Spurs Coach Mitch Johnson Blasts Team After Another Frustrating Loss

Despite their strong record, Spurs coach Mitch Johnson issued a blunt warning after another sluggish start cost his team in a frustrating loss to Portland.

The San Antonio Spurs are learning the hard way that momentum in the NBA can be as fragile as it is fleeting. Since their eye-opening Christmas Day win, the Spurs have now dropped three of their last five games - all to teams hovering around or below the .500 mark. The latest stumble came in a 115-110 loss to the Portland Trail Blazers, a game that once again highlighted a growing concern for first-year head coach Mitch Johnson: sluggish starts.

“We continue to dig ourselves early holes,” Johnson said postgame, not mincing words. “If we keep guarding the way we’ve been guarding to start games, teams are going to keep shooting well. At this point, it’s not an outlier - it’s a trend.”

The numbers back him up. Against Portland, San Antonio was down 11 after the opening quarter.

In their previous loss, they trailed Cleveland by 10 just eight and a half minutes into the game. And in a December 27 matchup with Utah, they were staring at a 10-point halftime deficit.

These early lapses are becoming a pattern - and not the kind a playoff-bound team wants to see.

Johnson didn’t point to any one moment or stat as the culprit, but he made it clear that the team’s approach from the opening tip needs to change.

“Every game gives you something to learn from,” he said. “But for us, it’s about starting with the right mindset and putting our energy in the right places. An 11-point hole in the first quarter - that doesn’t happen without a handful of controllable things going wrong.”
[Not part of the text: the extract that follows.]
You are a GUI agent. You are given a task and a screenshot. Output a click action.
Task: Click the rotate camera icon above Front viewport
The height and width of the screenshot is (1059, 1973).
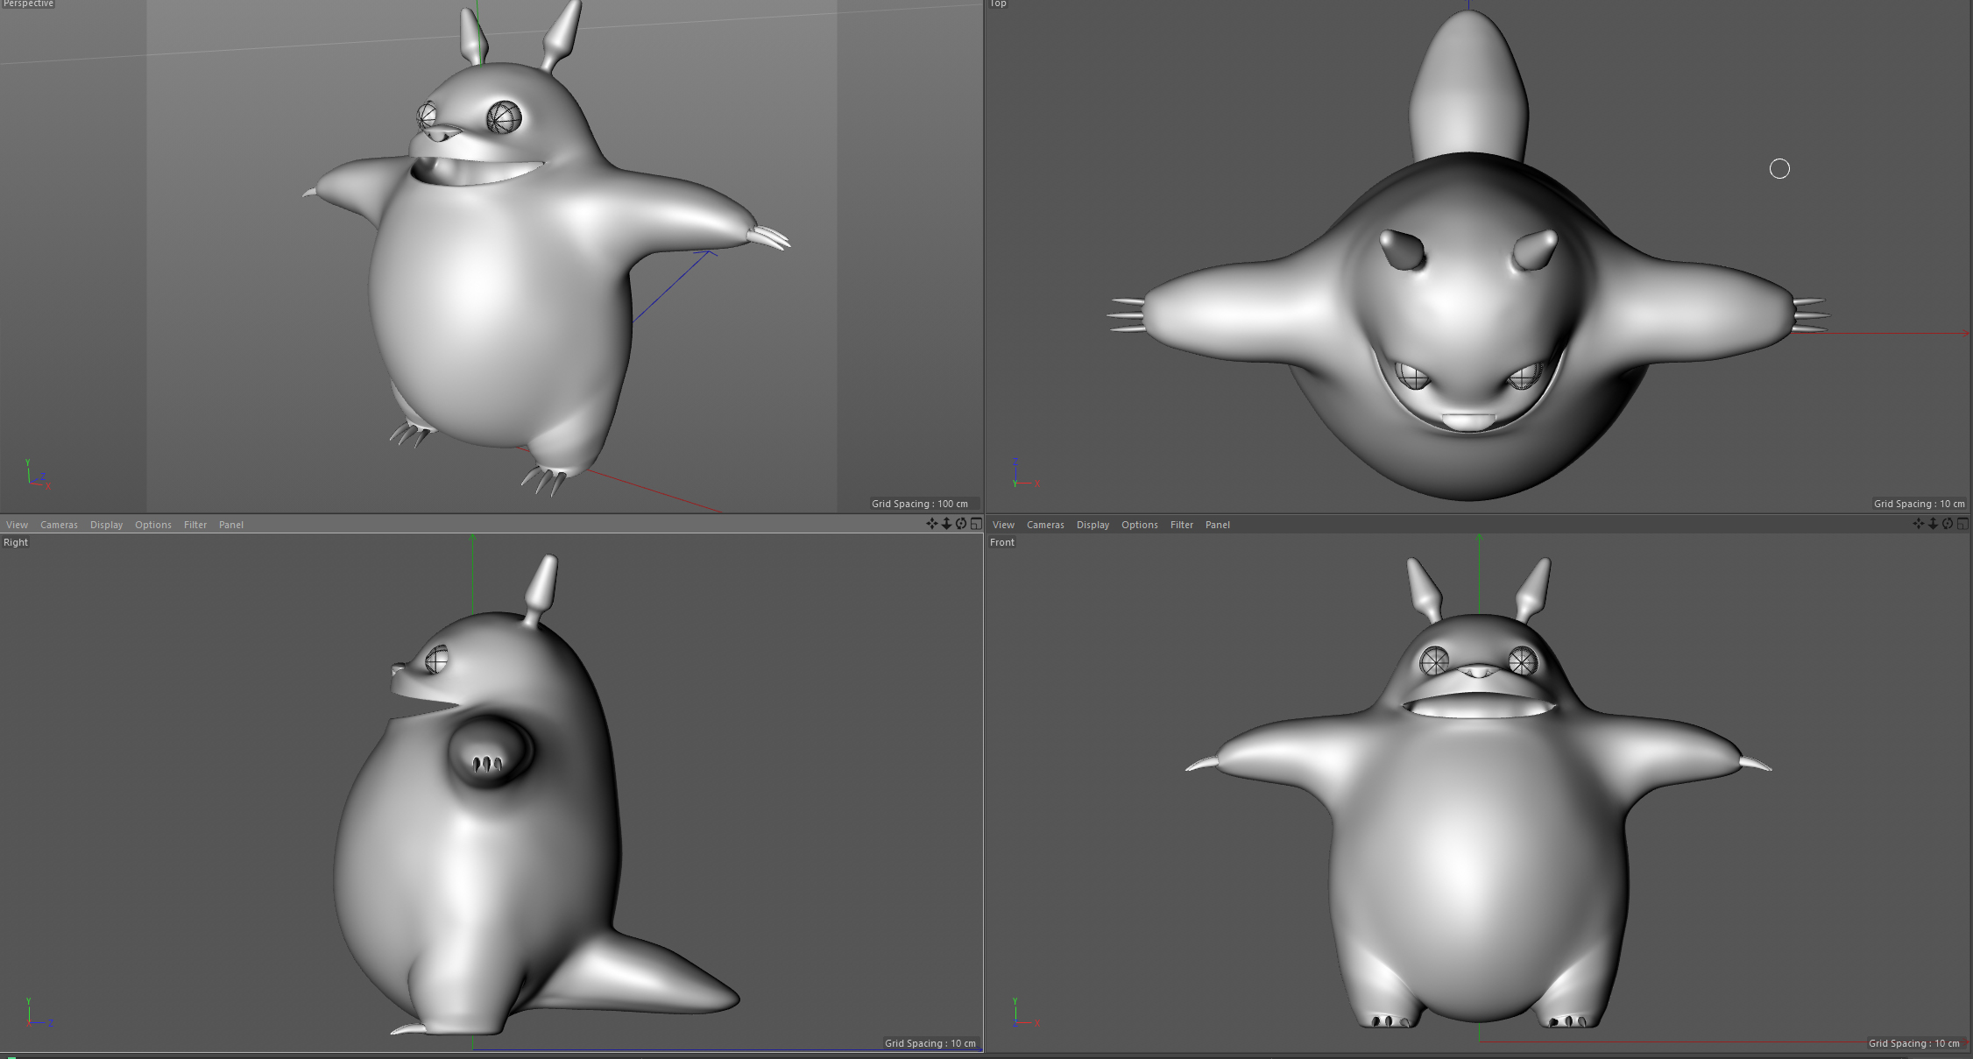tap(1948, 524)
One of those controllables? Shot selection.

Johnson felt the Spurs had decent looks early but simply couldn’t convert. “We missed a lot of really good shots,” he noted.

“And when you’re missing those, you’ve got to be doing everything else right. If you’re not, you’re going to be down - and we were.”

Interestingly, the slow starts are a shift from earlier in the season, when third quarters were the Spurs’ Achilles heel. That issue seems to have been addressed, but now it’s the beginning of games that’s causing problems - and it’s putting extra pressure on a team that’s already navigating a demanding schedule.

“It’s tough to play from behind in this league,” Johnson said. “Then you throw in the second night of a back-to-back - for both teams - and you’re missing a couple guys, which they were too. When you start stacking up circumstances like that, even the ones you can control, it gets tough.”

San Antonio was without Victor Wembanyama and Devin Vassell, two key starters, but they had managed to get by without them the night before in a win over the Pacers. That wasn’t the case against Portland. The Spurs shot just 32% from three and 43% from the field overall - numbers that make it hard to win even when everything else is clicking, which, in this case, it wasn’t.

To Johnson’s credit, he gave Portland their due. The Blazers, coming off a win over New Orleans the night before, showed up with energy and execution.

“Tip of the cap to them,” Johnson said. “They were better on 50-50 balls, loose rebounds - just that next-level effort to finish off possessions. They did a great job.”

That effort made the difference. While the Spurs still sit at 25-10 and hold the second-best record in the Western Conference, Johnson isn’t getting caught up in the standings. His focus is on fixing the issues that could derail a promising season if left unchecked.

The blueprint is there: better starts, more urgency from the jump, and a cleaner execution of the fundamentals. The Spurs have shown they can beat anyone - that Christmas Day win proved it. But if they want to keep pace in a loaded Western Conference, they’ll need to stop spotting teams double-digit leads before they start playing their best basketball.